It always errors out the first time, then the teller resets the transaction, I
scan again, and it works. I always assumed it was due to an issue with the
card readers.

I'm going to head to the grocery store and do a small purchase to double
check, but it looks like my Jan 2018 phone might be NFC hooped?

I'll chat with Apple customer service and see if they are willing to fix it if
that is the case.

\--

Update: Talked with Apple Support. I brought up the issue, and they asked why
I was discussing this. So I shared the link. They pored over it for a while
and asked me to wait a few minutes multiple times (likely showing a manager or
tech rep).

They then asked for my serial number and iOS version to confirm I was on the
latest iOS (I am).

After asking to wait another few minutes, they asked me to do a General >
Reset > Reset All Settings. This removes my Apple Pay Cards.
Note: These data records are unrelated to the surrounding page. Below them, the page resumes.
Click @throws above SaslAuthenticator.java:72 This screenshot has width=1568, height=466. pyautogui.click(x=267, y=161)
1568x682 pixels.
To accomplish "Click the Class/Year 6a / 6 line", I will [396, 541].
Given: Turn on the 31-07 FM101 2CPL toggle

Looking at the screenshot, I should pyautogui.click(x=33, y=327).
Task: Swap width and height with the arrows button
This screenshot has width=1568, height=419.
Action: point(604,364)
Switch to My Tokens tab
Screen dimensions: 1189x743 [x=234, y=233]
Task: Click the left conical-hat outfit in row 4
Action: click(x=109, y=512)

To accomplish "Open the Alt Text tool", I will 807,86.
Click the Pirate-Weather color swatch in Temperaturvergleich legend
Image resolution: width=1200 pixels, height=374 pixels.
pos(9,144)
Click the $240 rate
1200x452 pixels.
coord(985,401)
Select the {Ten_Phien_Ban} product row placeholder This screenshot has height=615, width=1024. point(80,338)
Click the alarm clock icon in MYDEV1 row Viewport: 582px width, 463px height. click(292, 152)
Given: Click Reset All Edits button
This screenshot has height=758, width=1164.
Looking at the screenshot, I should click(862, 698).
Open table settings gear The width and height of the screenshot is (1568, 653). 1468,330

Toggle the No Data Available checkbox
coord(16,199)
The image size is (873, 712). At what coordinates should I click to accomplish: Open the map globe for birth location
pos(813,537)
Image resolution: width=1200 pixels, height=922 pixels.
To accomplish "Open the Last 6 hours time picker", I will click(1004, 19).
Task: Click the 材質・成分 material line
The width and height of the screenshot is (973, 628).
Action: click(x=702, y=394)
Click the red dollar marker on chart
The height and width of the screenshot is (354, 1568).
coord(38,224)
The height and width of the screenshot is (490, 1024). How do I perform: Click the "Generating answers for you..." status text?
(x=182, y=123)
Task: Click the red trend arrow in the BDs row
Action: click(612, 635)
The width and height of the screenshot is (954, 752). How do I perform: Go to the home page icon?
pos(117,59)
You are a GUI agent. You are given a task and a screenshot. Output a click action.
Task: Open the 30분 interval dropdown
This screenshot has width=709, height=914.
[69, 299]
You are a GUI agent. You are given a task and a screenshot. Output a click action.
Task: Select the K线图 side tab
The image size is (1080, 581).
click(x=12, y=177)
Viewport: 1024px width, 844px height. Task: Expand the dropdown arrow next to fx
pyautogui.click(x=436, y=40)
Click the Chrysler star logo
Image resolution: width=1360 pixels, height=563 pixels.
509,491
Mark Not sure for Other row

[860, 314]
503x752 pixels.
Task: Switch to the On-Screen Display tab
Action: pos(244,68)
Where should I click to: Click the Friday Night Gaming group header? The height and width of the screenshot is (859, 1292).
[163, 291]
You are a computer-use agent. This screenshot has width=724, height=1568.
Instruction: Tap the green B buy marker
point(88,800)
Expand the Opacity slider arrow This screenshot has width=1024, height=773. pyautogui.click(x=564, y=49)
So I'll need to
re-add them and then try a purchase again at some point.

Following that, they sent me an e-mail with some help articles and have asked
me to proceed through the following if it still doesn't work:

\- Redo the General > Reset > Reset All Settings

\- Reset Network Settings

\- Perform a full Factory Reset (Wipes device)

I'll proceed with the rigamarole and see if it actually fixes anything. To be
honest, I wager I'm still going to keep seeing issues and have to eventually
be a little pushy and have the device replaced.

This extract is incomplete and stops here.